Dennett has, however, staked out some rather extreme positions over the years. In particular, he is a vociferous proponent of the view that not only is science the only reliable way to discover truths about the physical world, but also that the physical world is all that there is. He is dismissive of mysticism, or of any approach to understanding by paths other than reason, and has no patience whatsoever for even the slightest whiff of dualism. In short, he is an arch-materialist, and is rather a militant atheist besides. He is also a prominent member of an organization whose purpose is to promote these ideas (fair enough, given that fundamentalist Biblical literalism is all but hegemonic in so much of the country). Unfortunately, though, this organization and its members have given themselves the wincingly pretentious name The Brights, which is just guaranteed to irritate people.
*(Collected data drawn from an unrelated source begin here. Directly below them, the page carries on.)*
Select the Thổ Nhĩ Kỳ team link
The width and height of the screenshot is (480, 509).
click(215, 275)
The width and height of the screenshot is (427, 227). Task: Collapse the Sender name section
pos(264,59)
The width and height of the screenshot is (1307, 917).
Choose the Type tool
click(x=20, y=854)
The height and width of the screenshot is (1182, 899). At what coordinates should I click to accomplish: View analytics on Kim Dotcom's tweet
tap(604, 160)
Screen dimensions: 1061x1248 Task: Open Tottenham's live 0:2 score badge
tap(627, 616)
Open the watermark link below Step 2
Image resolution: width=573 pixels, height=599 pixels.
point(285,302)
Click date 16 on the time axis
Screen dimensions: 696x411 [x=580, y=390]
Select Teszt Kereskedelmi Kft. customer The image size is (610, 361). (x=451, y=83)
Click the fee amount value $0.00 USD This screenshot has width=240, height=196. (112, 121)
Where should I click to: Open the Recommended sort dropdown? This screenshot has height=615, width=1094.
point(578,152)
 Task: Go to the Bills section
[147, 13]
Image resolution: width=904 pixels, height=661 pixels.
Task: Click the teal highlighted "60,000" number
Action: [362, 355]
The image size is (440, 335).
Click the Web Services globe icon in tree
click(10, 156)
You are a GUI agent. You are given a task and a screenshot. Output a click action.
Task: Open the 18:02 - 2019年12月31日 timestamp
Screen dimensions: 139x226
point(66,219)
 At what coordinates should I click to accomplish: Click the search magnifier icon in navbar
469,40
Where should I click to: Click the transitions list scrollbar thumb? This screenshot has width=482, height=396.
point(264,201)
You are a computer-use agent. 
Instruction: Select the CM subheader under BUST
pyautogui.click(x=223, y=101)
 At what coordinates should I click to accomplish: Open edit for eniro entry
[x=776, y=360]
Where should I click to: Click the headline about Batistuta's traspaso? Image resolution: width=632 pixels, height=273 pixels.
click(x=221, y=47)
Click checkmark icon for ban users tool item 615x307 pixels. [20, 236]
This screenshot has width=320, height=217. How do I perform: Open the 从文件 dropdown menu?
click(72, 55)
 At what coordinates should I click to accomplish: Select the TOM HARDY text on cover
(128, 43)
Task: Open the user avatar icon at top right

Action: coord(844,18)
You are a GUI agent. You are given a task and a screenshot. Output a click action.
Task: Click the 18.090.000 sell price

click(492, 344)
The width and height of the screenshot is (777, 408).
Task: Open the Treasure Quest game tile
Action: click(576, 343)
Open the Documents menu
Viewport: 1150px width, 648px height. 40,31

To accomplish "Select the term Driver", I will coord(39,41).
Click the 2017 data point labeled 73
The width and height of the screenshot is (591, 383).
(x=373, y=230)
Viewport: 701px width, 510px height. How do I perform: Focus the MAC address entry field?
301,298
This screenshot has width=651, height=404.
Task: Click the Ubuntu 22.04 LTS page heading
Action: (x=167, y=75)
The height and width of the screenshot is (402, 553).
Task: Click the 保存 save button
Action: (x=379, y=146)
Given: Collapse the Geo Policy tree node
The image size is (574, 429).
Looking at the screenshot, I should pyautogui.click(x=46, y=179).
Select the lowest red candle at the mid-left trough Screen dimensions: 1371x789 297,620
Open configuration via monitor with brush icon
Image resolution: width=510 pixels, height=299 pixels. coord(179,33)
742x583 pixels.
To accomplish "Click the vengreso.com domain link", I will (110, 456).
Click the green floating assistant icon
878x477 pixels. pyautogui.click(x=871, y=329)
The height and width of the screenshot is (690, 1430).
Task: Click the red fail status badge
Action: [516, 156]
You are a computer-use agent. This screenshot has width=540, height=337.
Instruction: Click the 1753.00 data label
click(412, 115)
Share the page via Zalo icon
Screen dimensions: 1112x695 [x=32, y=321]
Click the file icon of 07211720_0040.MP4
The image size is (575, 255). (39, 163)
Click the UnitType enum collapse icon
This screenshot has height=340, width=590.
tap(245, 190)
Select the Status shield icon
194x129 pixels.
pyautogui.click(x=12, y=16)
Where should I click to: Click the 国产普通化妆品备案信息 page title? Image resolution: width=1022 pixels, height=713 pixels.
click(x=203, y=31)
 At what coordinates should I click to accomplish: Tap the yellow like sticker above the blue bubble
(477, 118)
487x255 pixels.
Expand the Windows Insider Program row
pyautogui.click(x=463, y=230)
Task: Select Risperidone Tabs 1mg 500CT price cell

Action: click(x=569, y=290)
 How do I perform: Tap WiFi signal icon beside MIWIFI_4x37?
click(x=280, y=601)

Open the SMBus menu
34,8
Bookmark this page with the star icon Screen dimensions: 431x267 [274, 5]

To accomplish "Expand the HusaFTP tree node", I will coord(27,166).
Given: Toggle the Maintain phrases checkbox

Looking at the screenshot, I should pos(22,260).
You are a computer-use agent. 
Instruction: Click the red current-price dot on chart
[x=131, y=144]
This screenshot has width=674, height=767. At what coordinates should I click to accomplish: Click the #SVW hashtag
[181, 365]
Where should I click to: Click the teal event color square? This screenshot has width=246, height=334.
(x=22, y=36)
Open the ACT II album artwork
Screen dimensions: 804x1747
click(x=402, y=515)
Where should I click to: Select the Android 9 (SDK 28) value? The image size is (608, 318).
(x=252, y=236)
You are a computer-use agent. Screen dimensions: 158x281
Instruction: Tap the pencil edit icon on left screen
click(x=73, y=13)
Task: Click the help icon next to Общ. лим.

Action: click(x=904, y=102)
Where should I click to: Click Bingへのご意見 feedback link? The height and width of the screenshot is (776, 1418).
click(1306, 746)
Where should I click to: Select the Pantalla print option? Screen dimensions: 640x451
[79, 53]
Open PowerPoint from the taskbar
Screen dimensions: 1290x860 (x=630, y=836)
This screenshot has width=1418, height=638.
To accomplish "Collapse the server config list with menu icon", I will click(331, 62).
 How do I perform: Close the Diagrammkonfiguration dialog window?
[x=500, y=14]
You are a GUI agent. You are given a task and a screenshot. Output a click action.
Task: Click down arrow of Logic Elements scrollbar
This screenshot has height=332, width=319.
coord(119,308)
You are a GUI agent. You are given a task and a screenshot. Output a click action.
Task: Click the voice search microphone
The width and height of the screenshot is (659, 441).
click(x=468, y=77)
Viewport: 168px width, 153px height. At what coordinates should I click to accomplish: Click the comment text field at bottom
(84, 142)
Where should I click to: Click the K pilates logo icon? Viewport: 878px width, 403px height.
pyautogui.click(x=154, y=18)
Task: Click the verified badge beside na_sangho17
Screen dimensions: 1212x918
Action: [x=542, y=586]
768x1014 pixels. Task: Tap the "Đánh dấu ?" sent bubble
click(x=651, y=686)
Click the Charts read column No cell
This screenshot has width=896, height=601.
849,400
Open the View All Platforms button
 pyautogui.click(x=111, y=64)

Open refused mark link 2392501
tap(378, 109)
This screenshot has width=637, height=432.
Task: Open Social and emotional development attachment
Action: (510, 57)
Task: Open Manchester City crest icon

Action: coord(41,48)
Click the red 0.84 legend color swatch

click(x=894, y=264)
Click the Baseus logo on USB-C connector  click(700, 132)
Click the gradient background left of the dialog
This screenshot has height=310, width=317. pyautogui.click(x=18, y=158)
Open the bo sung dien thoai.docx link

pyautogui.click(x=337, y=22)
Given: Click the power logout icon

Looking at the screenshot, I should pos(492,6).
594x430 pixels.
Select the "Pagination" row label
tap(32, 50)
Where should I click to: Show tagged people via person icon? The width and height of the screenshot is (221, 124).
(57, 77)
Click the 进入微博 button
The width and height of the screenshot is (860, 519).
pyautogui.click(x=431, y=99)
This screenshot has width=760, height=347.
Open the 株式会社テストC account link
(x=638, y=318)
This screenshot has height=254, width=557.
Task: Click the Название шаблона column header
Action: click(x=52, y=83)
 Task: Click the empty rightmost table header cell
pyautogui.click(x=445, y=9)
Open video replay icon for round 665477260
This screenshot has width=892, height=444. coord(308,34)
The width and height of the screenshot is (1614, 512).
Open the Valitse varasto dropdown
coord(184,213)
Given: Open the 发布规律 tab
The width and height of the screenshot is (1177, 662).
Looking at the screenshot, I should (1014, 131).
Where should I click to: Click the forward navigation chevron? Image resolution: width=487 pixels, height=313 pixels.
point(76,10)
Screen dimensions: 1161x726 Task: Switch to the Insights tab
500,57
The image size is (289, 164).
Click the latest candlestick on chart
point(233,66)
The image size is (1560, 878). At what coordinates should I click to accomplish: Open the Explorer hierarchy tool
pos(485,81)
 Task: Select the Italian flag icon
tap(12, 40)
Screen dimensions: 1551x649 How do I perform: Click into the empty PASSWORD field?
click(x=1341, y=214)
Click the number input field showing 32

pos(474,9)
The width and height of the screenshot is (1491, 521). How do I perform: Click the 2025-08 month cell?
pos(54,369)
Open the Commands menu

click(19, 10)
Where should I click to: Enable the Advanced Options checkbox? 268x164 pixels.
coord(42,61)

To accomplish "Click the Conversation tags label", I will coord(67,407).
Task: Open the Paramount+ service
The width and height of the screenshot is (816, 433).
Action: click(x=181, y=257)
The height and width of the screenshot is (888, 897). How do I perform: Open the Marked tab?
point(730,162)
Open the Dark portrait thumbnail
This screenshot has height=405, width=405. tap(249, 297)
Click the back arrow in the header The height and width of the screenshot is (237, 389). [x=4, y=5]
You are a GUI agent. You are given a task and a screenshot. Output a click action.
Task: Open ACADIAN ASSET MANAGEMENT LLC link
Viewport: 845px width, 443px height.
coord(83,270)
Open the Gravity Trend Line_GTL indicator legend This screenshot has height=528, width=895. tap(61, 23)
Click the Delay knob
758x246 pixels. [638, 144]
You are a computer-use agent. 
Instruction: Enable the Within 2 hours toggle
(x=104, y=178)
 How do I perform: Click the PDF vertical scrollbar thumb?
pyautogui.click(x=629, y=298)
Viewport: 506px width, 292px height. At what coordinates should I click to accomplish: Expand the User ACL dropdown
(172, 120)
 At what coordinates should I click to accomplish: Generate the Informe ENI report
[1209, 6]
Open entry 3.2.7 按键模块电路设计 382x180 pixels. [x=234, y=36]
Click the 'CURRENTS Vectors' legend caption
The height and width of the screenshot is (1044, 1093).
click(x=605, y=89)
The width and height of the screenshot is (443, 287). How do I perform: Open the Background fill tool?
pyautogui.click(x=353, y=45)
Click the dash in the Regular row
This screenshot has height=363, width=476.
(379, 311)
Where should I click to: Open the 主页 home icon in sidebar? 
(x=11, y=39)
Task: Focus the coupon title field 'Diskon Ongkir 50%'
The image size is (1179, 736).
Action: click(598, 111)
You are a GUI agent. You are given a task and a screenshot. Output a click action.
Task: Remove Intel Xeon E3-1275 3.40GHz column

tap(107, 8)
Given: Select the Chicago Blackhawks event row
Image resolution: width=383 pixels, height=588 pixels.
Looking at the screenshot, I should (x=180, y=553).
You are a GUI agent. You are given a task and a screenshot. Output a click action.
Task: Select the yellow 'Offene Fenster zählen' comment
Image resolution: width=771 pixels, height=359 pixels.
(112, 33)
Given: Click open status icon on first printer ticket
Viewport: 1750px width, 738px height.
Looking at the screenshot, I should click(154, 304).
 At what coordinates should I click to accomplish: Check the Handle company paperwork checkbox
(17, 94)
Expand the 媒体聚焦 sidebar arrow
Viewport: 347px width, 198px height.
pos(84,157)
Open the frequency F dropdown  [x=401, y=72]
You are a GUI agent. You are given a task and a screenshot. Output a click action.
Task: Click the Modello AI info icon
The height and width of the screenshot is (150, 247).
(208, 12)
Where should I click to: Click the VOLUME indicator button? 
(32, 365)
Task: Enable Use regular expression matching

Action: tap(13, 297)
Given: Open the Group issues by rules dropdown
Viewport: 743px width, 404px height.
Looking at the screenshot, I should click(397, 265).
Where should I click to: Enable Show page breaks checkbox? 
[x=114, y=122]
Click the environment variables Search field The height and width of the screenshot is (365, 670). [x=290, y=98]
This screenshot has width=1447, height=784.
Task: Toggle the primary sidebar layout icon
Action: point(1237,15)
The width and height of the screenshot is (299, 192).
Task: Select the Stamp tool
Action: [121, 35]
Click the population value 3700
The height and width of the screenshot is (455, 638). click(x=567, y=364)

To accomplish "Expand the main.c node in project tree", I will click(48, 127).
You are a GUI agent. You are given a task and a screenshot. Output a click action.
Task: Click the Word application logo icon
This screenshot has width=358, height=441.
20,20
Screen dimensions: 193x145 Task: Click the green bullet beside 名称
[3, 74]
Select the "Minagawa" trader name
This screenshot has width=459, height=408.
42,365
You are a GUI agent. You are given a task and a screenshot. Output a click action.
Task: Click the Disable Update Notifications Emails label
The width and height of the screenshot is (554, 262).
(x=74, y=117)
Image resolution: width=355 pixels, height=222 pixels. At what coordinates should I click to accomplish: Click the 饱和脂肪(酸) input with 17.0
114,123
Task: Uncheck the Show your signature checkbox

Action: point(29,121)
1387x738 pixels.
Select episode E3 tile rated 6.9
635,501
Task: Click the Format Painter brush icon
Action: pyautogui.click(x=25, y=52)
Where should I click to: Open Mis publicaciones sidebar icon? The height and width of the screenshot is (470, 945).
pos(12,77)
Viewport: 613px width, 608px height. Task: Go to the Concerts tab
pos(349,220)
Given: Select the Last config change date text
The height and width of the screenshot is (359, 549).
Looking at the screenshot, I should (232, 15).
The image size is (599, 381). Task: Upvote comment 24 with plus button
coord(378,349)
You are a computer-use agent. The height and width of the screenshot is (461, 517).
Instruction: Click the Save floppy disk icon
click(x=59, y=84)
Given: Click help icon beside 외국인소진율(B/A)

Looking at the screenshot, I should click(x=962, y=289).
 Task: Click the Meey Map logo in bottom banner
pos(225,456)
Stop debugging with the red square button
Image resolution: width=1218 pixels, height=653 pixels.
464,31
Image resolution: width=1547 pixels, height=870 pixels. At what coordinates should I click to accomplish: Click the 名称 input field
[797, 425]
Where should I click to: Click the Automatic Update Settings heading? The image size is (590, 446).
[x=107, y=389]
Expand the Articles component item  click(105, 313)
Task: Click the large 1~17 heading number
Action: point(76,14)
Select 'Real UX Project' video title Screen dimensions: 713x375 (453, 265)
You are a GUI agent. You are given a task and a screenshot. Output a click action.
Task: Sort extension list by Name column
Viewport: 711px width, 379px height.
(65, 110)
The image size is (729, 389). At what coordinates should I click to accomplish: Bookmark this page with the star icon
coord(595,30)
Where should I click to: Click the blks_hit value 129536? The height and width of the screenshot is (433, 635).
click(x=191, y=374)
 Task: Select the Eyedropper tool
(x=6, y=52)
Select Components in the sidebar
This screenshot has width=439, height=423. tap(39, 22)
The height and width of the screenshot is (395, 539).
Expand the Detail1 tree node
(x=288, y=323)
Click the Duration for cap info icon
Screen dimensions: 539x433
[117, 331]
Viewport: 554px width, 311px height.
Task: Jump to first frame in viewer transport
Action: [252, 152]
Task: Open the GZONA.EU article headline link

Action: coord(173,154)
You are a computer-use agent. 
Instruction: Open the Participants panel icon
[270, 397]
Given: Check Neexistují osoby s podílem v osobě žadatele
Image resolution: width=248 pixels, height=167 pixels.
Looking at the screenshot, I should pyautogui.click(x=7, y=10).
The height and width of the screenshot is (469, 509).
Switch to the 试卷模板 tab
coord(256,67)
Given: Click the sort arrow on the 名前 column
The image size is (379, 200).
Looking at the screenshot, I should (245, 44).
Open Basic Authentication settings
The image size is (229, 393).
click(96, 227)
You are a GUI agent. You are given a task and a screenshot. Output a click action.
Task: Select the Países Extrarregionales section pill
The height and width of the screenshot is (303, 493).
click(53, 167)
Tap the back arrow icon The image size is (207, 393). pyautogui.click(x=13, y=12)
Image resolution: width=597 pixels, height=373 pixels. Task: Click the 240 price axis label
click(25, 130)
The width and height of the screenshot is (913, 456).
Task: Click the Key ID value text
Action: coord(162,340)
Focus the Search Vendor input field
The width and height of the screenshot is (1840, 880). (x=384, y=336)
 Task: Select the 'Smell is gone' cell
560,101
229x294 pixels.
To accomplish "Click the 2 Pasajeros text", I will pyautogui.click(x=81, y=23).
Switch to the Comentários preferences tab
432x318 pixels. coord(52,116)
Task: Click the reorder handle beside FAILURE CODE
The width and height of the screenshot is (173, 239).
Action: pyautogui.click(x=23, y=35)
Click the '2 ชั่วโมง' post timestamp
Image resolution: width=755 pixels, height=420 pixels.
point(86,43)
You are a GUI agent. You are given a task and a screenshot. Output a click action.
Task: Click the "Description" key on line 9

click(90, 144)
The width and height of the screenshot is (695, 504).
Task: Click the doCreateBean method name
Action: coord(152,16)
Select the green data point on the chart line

I’ve been there myself; I have been quite the truculent atheist in my day too, and although I do in fact believe, from personal experience, that certain esoteric or “mystical” systems offer genuine possibilities to the diligent practitioner, I do not in any way expect that the results of such practice will turn out to be at odds with the fruits of scientific inquiry. In fact I think that mystical systems are simply treating aspects of the physical world (of which we are, of course, a part) that have not yet been corralled by science, and that as research in the cognitive neurosciences and fundamental physics continues there will be a growing consilience between the two approaches. In this sense I am a materialist, too, though a much more inclusive one than Dennett.
Breaking the Spell was savaged recently, with startlingly bitter hostility, in the New York Times Book Review by the vain and pompous literary critic Leon Wieseltier, self-proclaimed “policeman of the culture.” You can read the review here, and Dennett’s response here. Also making the rounds in the blogosphere (hat tip to Dr. Bill Vallicella) are an email exchange between Dennett and Darwinist philosopher Michael Ruse, and another between Dennett and Oxford theologian Richard Swinburne.
For all the ruction the book has already caused, I have to say that it seems to me so far that Dennett’s tone is quite calm, and that his agenda is perfectly, well, reasonable. I will weigh in myself once I have got a little farther along.